UNITED STATES
SECURITIES AND EXCHANGE COMMISSION
WASHINGTON, D.C. 20549
FORM 8-K
CURRENT REPORT
Pursuant to Section 13 or 15(d)
of the Securities Exchange Act of 1934
Date of report (Date of earliest event reported): April 15, 2024
AUGMEDIX, INC.
(Exact name of registrant as specified in its charter)
Delaware | 001-40890 | 83-3299164 | ||
(State or other jurisdiction of incorporation) | (Commission File Number) | (I.R.S. Employer Identification No.) |
111 Sutter Street, Suite 1300, San Francisco, California 94104
(Address of principal executive offices) (Zip Code)
Registrant’s telephone number, including area code: (888) 669-4885
N/A
(Former name or former address, if changed since last report.)

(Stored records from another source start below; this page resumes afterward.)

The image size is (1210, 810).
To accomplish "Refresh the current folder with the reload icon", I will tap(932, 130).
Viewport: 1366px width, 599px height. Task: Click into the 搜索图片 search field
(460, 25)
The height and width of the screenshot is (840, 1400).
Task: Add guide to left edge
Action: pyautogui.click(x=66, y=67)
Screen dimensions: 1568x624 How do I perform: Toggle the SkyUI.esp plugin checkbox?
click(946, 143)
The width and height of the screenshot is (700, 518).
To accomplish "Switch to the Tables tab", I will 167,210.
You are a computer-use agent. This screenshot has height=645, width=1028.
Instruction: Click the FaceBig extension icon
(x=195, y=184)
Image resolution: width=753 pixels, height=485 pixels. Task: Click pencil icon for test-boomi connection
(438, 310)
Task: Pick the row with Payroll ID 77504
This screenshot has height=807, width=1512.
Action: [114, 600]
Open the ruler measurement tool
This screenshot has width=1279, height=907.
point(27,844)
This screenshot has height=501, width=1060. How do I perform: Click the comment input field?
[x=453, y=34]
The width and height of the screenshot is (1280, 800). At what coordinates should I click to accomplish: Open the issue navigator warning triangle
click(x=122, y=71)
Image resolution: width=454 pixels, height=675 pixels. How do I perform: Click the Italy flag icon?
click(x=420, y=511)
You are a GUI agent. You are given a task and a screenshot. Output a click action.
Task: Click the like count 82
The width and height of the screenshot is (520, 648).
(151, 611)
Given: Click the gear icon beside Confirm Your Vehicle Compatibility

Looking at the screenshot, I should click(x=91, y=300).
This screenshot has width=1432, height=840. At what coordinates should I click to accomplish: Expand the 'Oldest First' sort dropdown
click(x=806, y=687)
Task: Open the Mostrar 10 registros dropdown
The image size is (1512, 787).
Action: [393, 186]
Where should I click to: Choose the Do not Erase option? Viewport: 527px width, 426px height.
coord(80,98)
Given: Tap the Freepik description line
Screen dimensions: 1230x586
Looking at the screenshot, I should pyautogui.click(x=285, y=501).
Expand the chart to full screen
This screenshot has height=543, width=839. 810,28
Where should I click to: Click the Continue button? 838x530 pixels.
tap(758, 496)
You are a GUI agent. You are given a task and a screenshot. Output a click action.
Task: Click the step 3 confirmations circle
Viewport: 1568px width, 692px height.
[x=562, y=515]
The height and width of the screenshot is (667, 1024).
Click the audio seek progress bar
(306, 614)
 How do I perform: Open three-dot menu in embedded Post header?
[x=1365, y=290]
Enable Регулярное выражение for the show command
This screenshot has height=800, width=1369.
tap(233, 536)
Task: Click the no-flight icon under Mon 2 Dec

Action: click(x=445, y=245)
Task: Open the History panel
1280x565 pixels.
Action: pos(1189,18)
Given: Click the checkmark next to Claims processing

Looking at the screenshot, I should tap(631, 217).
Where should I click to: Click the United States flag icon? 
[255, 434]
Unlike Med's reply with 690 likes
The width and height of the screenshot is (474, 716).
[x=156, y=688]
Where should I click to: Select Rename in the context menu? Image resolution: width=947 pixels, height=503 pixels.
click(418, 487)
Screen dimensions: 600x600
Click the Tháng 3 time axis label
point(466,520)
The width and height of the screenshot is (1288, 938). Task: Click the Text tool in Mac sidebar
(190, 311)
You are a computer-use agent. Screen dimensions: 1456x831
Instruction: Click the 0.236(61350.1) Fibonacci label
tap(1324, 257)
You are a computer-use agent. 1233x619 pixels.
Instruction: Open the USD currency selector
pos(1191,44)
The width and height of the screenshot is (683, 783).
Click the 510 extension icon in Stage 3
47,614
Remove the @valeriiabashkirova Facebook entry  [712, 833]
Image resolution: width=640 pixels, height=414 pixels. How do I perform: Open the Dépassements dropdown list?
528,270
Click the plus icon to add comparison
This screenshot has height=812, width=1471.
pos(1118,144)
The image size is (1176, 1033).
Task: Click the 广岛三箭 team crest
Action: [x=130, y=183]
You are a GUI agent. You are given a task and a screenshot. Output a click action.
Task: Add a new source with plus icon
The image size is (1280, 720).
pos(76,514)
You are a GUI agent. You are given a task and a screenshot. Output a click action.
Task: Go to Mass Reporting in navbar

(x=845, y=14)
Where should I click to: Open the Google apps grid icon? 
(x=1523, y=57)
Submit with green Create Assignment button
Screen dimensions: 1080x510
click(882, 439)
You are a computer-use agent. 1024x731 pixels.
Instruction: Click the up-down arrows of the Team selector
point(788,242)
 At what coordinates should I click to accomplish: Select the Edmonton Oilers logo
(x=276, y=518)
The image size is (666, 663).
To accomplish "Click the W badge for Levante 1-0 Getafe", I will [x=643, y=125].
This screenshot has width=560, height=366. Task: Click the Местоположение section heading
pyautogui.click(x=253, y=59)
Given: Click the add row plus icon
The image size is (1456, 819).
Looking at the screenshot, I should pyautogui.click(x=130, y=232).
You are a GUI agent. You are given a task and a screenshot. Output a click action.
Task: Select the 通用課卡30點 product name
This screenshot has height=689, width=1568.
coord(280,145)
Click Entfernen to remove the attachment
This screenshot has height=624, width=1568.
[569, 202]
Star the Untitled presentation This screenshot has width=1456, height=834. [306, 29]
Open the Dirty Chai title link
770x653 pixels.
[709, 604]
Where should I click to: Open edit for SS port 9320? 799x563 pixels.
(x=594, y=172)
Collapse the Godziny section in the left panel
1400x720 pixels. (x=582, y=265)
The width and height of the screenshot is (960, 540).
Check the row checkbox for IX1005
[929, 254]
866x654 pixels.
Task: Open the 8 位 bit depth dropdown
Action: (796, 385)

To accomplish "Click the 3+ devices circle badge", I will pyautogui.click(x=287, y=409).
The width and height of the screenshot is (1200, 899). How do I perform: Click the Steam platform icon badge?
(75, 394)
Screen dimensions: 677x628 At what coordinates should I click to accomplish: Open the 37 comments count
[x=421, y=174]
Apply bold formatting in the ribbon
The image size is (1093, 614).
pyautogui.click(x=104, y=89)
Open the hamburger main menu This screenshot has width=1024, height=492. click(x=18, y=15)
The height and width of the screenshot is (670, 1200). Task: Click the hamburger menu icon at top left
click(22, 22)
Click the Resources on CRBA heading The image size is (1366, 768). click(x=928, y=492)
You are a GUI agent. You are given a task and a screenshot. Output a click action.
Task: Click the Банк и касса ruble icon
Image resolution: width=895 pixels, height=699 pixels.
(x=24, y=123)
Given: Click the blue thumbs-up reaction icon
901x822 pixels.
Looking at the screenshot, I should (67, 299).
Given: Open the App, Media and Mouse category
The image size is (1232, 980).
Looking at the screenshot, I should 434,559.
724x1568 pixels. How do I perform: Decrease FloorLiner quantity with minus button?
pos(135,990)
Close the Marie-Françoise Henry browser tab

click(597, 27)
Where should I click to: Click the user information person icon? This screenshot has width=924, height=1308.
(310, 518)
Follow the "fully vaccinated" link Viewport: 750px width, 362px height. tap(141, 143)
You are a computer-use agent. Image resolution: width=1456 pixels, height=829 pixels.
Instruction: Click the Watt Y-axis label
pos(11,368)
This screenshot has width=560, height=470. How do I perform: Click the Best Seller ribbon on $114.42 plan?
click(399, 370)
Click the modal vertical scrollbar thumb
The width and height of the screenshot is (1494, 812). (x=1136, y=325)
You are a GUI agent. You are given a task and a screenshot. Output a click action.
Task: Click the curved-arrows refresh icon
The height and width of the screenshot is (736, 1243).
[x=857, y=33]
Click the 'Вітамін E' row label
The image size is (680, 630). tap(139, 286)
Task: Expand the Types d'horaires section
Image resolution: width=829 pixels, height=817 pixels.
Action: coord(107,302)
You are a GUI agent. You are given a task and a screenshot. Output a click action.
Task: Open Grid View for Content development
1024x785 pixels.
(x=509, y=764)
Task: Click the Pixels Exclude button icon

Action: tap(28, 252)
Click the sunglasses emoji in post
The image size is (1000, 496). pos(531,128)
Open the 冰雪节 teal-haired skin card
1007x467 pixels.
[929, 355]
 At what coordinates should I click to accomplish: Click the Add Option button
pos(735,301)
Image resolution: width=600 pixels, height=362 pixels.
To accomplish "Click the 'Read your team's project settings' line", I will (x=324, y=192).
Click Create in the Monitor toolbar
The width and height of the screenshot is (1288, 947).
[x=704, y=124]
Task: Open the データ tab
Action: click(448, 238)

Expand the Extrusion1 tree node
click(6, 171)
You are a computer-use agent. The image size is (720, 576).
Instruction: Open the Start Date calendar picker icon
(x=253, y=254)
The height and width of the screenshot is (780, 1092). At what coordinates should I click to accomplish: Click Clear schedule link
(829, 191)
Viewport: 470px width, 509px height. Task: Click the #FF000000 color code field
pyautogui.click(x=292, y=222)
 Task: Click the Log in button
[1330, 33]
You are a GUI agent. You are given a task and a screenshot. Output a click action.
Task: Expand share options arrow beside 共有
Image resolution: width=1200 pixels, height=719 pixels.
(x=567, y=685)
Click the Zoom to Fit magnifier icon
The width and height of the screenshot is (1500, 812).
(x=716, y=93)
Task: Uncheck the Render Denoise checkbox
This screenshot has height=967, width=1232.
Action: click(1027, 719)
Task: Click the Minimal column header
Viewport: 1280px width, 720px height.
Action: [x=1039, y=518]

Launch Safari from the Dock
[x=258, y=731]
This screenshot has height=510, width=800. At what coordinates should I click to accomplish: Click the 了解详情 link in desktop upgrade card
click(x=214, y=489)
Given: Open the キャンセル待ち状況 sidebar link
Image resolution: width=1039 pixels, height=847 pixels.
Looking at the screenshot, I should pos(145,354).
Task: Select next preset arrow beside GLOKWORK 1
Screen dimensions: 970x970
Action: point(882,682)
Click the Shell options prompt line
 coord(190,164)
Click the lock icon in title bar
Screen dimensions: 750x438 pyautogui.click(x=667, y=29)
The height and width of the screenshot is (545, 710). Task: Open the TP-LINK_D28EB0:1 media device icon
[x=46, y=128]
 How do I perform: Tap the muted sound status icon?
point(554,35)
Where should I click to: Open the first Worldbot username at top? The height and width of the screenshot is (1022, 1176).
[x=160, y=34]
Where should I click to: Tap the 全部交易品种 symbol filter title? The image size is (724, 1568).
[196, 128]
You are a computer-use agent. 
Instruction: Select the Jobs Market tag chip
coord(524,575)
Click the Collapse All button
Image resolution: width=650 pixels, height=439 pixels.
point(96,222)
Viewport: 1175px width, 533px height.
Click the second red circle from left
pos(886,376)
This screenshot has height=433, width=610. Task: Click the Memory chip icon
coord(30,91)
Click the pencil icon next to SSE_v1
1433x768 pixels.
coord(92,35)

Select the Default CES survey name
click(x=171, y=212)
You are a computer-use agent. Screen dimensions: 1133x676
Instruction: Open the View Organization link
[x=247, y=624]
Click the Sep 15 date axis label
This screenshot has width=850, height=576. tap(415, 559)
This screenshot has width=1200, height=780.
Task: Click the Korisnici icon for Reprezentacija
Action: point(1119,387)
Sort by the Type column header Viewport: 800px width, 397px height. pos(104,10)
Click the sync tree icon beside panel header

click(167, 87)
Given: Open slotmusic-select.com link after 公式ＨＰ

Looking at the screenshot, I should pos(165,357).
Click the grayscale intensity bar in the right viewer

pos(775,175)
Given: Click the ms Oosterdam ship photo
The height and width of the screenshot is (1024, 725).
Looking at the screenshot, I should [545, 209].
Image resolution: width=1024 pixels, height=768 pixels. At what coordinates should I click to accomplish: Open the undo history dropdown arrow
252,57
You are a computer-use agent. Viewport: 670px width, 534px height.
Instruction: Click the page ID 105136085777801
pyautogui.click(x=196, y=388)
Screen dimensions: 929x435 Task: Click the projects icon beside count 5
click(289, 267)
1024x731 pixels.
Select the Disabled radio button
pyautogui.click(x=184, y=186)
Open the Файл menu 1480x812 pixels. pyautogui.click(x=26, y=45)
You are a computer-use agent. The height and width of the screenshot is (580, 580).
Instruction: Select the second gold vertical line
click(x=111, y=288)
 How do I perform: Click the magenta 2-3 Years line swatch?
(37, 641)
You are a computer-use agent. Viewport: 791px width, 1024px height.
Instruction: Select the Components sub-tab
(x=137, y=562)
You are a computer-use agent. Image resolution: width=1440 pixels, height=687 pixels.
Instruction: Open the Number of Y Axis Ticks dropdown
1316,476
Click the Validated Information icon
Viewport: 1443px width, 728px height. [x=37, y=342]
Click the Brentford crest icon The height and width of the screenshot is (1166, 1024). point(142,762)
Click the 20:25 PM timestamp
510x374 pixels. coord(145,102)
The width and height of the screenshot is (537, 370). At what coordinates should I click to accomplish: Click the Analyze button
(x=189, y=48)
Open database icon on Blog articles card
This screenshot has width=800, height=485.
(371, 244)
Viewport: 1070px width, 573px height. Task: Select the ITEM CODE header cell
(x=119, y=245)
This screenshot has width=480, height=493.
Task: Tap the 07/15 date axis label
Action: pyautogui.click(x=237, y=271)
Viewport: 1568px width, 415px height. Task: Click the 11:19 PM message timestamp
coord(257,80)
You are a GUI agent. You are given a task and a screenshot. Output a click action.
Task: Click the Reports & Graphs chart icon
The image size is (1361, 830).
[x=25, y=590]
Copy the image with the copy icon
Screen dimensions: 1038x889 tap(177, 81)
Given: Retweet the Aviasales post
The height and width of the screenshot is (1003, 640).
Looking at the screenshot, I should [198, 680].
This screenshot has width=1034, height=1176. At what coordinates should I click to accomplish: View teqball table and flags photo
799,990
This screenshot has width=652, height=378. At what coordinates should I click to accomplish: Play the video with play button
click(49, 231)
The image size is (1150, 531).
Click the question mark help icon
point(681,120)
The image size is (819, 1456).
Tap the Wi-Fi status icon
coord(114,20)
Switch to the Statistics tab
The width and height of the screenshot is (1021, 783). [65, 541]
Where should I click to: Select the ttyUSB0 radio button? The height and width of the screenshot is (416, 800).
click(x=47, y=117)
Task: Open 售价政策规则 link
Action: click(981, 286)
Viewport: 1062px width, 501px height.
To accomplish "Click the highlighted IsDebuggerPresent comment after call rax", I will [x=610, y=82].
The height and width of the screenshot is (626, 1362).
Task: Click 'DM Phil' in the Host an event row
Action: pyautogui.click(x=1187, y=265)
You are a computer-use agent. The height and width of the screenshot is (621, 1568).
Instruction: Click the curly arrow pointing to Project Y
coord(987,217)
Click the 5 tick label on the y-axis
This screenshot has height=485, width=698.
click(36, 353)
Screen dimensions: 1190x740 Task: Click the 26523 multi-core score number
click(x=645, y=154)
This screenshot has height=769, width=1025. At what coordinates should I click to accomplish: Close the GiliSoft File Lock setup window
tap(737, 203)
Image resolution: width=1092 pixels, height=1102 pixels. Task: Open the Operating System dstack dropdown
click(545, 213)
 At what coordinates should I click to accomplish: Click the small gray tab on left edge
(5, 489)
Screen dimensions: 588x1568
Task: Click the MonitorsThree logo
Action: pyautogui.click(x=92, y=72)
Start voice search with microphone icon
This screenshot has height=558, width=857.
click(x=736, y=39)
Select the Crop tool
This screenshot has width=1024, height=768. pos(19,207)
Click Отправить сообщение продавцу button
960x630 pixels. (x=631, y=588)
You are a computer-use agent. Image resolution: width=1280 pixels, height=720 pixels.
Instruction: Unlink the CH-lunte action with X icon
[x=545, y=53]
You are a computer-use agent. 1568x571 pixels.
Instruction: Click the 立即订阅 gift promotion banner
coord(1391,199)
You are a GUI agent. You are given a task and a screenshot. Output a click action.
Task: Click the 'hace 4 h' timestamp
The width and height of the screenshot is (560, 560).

Check the appropriate box below if the Form 8-K filing is intended to simultaneously satisfy the filing obligation of the registrant under any of the following provisions (see General Instruction A.2. below):
☐ | Written communications pursuant to Rule 425 under the Securities Act (17 CFR 230.425) |
☐ | Soliciting material pursuant to Rule 14a-12 under the Exchange Act (17 CFR 240.14a-12) |
☐ | Pre-commencement communications pursuant to Rule 14d-2(b) under the Exchange Act (17 CFR 240.14d-2(b)) |
☐ | Pre-commencement communications pursuant to Rule 13e-4(c) under the Exchange Act (17 CFR 240.13e-4(c)) |
Securities registered pursuant to Section 12(b) of the Act:
Title of each class | Trading Symbol(s) | Name of each exchange on which registered | ||
Common Stock, $0.0001 par value per share | AUGX | The Nasdaq Stock Market LLC |
Indicate by check mark whether the registrant is an emerging growth company as defined in Rule 405 of the Securities Act of 1933 (§230.405 of this chapter) or Rule 12b-2 of the Securities Exchange Act of 1934 (§240.12b-2 of this chapter).
Emerging growth company ☒
If an emerging growth company, indicate by check mark if the registrant has elected not to use the extended transition period for complying with any new or revised financial accounting standards provided pursuant to Section 13(a) of the Exchange Act. ☐
Item 1.01. Entry into a Material Definitive Agreement
On April 15, 2024 (the “Effective Date”), Augmedix Operating Corp., f/k/a Augmedix, Inc., a Delaware corporation (the “Company”), entered into the Tenth Amendment to the Master Services Agreement (the “Tenth Amendment”) with Sutter Health, a California nonprofit public benefit corporation (the “Customer”). The Tenth Amendment amends the Master Services Agreement, dated April 15, 2015, by and between the Company and the Customer (the “MSA”), to, among other things, extend the expiration date of the MSA to April 14, 2026, increase the threshold for the Customer to retain its discount on the Company’s service fees based on the Customer achieving certain growth milestones and set a service level agreement with respect to quality of services provided by the Company.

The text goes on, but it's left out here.